Talked Out
Hello, Walter:
Inspired by your accolades, I am going to tell the truth. I was wrong last
night. I hunkered down with Talk only to find it ... bloated and oddly
uncompelling.
Not all of it. I enjoyed Charles Bowden's account of the perils of being a
young female factory worker in Mexico, safari guide Mark Ross' harrowing if
sentimentally written account of his kidnapping in Uganda by Hutu rebels, and
much of the front-of-the-book "Conversation" section. But other features seemed
pretentious and empty, like a photo spread of male stars and their ponderous
quotations. "Celebrity is the pox of success," says Harrison Ford as he gives
the camera his trademark weary stare. Some others have been amply reported
elsewhere--Richard Butler's piece on the emasculation of UNSCOM is his own
telling of material that's appeared in the Washington
Post and
the The New
Yorker , and the Wall
Street
Journal and Fortune got to Lorna Wendt way before Mimi Swartz did
(she does, however, have the good grace to acknowledge it). And the magazine's
attempt at edginess seems desperate and strained. I've already seen a million
cheesecake photos of Gwyneth Paltrow and Drew Barrymore, and despite the
dictates of Talk's "Hip List," I am not prepared to believe that scabby
knees are cool.
In her editorial message, Tina Brown writes that she chose the name
Talk because of its "unpretentious brevity." But this is a whale of a
magazine, with 13 feature stories, 14 front-of-the-book "Conversation" items
(many of which are almost feature-length), plus fashion spreads, celeb pics,
book reviews, an astrology page, and more. This doesn't feel like editorial
bounty--it's as if Talk is throwing everything to the wall to see what
sticks. I kept looking for a unifying sensibility, for flashes of brilliant
Tina-osity, for Vanity
Fair's sumptuous glamour or the The
New
Yorker's pensiveness or wit. I also didn't find a single phrase
to stop and admire--or even one that carried the metaphorical oomph of that
terrific milk-carton quote you found in the Times .

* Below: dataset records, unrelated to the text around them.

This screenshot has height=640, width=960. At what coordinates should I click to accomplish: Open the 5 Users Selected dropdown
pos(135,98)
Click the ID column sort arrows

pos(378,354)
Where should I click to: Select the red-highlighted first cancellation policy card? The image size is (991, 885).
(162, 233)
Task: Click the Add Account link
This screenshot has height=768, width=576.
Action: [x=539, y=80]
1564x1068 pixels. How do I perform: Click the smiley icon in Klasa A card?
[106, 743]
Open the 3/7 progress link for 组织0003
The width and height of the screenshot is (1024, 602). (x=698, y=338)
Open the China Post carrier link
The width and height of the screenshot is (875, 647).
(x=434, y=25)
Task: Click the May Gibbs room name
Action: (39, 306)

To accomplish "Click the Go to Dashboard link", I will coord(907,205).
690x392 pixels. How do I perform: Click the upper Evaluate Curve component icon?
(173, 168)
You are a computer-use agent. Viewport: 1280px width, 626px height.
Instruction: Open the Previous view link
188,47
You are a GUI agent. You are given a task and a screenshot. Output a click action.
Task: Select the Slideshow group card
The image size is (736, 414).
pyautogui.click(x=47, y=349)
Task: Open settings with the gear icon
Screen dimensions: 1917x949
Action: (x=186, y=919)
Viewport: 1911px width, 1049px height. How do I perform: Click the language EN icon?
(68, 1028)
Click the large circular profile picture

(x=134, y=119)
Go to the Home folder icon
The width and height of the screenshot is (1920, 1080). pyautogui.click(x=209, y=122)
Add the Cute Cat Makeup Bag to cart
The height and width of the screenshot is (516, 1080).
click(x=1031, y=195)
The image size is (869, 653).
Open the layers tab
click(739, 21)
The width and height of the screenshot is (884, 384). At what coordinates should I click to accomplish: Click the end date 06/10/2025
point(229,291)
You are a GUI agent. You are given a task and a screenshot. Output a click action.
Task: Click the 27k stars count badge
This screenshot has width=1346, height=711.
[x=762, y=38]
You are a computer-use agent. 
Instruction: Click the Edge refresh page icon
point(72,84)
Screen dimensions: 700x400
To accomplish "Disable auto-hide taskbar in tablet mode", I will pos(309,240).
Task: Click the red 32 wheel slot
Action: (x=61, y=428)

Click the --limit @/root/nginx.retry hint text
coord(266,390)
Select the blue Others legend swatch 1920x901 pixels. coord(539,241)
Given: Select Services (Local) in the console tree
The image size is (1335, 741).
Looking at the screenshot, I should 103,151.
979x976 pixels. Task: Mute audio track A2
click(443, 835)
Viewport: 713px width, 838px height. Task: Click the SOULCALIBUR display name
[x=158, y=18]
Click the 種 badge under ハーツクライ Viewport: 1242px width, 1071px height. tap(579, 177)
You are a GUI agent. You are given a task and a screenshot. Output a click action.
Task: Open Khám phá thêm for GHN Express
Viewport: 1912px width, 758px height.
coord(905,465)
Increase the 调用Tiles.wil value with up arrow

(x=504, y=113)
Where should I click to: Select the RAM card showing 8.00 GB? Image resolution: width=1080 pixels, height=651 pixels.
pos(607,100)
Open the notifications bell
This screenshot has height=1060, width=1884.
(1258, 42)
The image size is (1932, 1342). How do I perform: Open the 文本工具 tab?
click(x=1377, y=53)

Wise of you not to take my bet about the Hillary Clinton profile, Walter.
You wouldn't have won. The piece contained no new revelations at all-- unless
we counted the news that, according to the Northern Irish secretary of state,
Hillary is responsible for the region's recent economic boom.
Back to Ron Klain and his stellar sense of wordplay. The Times has
consistently been printing dishy, embarrassing quotes from Gore-niks about the
campaign's weaknesses (landmarks in this series: President Clinton's worries
about the veep's electability and Bob Squier's railings against Carter Eskew).
And now staffers, clearly upset at his departure, have blurted out a goodbye
speech. This strikes me as just as much a testament to the campaign's poor
morale and weak organization as it is to the skill of reporters like Seelye.
Hasn't Tony Coelho told everyone to keep their mouths shut? What are we going
to hear next? I worked in the Giuliani administration for a year, and no
one spoke to the press. The policy was overly suspicious and vituperative,
but it also cultivated a sense of common purpose and team loyalty. Even though
I'm a journalist now, the former staffer in me wants to hush the
blatherers.
No more stabs, Walter. Let's keep talking about money and risk--and let's
agree not to let Mark Barton represent the perils of the Internet economy. I
enjoyed today's Journal story quite a bit more than yesterday's. With
(smile) one quibble. The piece argues that Americans are newly eager to embrace
risk, and compares risky career moves and aggressive investing to " 'hard
adventure' travel, where risk-seekers hack through jungles with machetes or
scale the world's highest mountains." Is this really all part of one big Trend?
I'd give you my thoughts now, but then we'd never eat lunch ...
Talk soon,
Jodi
P.S.: Ryan Papir, one of our readers, helpfully told me that after losing
about $4 million in the 1987 crash, a man named Arthur Kane killed a Merrill
Lynch office manager and seriously injured a stockbroker.